SOME OF THE 295 LITTLE TERNS WITH A SINGLE SANDWICH TERN
After we ate our picnic lunch we walked on a wooden boardwalk across to the beach where a large gull roost held a dozen or so of Audouin’s Gulls alongside Yellow-legged and Lesser Black-backed Gulls. We saw more Sanderling there and one of the group walked further down the beach past the gulls and found a small group of Collared Pratincoles.
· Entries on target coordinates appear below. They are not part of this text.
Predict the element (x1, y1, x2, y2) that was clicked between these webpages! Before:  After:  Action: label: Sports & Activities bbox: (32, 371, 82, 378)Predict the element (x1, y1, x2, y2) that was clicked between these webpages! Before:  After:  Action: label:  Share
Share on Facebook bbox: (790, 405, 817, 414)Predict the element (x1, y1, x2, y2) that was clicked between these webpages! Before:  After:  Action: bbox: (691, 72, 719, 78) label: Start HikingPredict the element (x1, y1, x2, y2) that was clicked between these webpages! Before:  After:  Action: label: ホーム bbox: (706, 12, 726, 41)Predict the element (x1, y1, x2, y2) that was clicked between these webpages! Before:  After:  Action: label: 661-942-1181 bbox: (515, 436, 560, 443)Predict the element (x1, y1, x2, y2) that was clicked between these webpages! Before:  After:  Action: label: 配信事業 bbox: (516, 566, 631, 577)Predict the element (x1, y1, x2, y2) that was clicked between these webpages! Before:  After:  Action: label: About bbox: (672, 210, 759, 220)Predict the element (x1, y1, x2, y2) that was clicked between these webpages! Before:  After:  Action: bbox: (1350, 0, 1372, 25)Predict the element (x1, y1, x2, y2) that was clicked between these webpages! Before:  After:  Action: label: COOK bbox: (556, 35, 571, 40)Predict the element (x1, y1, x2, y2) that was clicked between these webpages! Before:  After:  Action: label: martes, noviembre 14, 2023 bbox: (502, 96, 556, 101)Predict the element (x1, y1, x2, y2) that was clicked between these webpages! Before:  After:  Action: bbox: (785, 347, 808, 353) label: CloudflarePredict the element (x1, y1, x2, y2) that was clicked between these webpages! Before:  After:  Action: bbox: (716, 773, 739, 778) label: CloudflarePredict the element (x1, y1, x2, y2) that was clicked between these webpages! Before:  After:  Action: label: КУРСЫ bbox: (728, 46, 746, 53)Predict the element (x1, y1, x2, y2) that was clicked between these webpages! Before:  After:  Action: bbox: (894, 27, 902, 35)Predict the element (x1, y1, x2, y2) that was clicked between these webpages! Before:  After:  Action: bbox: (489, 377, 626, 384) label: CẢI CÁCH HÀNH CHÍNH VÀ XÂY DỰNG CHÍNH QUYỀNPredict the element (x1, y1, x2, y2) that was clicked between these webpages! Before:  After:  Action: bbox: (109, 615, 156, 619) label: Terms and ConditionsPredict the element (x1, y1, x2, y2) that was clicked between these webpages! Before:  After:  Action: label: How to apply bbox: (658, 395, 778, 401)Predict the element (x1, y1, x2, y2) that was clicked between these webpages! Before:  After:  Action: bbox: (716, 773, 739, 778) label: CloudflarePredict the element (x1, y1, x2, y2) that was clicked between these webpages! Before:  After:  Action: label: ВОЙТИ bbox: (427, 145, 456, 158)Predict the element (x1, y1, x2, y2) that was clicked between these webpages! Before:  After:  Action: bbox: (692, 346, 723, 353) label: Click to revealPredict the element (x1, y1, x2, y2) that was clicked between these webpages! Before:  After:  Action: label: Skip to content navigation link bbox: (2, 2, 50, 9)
The sky was turning darker as we boarded the bus to leave the marshes, things looked grim for the afternoon. We stopped to watch a ‘flock’ of three Montagu’s Harriers on the way out, the male bird was stunning with beautiful markings, all three came fairly close to the bus. A toilet stop at the visitor’s centre gave us the opportunity to watch roosting birds on a disused jetty. Twenty one Whimbrels were joined by Ruddy Turnstone, Sandwich Terns and few gulls.
PART OF CASTILLO DE NIEBLA
The rain started as we visited Laguna El Portil, it curtailed our visit, however there wasn’t much activity there other than Coots, Grebes, Gadwall and Shoveler. The marshes at El Rompido next to the Rio Piedras produced just a couple of Ravens, Great Cormorants and Common Sandpiper, a walk in a pine wood produced very little. The fence lines and hedges gave us Woodchat Shrike, lots of Serins, Goldfinches and Crested Larks. One stop with a short walk produced a sighting of Iberian Woodpecker (a recent split from the European Green Woodpecker).
FEMALE LESSER KESTREL SEEN AT NIEBLA
Our last port of call was the impressive Castle at Niebla, this huge monument has Roman, Moorish, Catholic and modern influence. It provides a nesting site for many pairs of Lesser Kestrel, Common and Pallid Swifts and Crag Martins amongst others. We had fairly good views of a few of the Kestrels but the weather and the light wasn’t in our favour.
We left at 5:30pm and arrived back at El Rocio in good time for our last dinner, tomorrow we are moving up to Extemadura, let’s hope we don’t take the rain with us.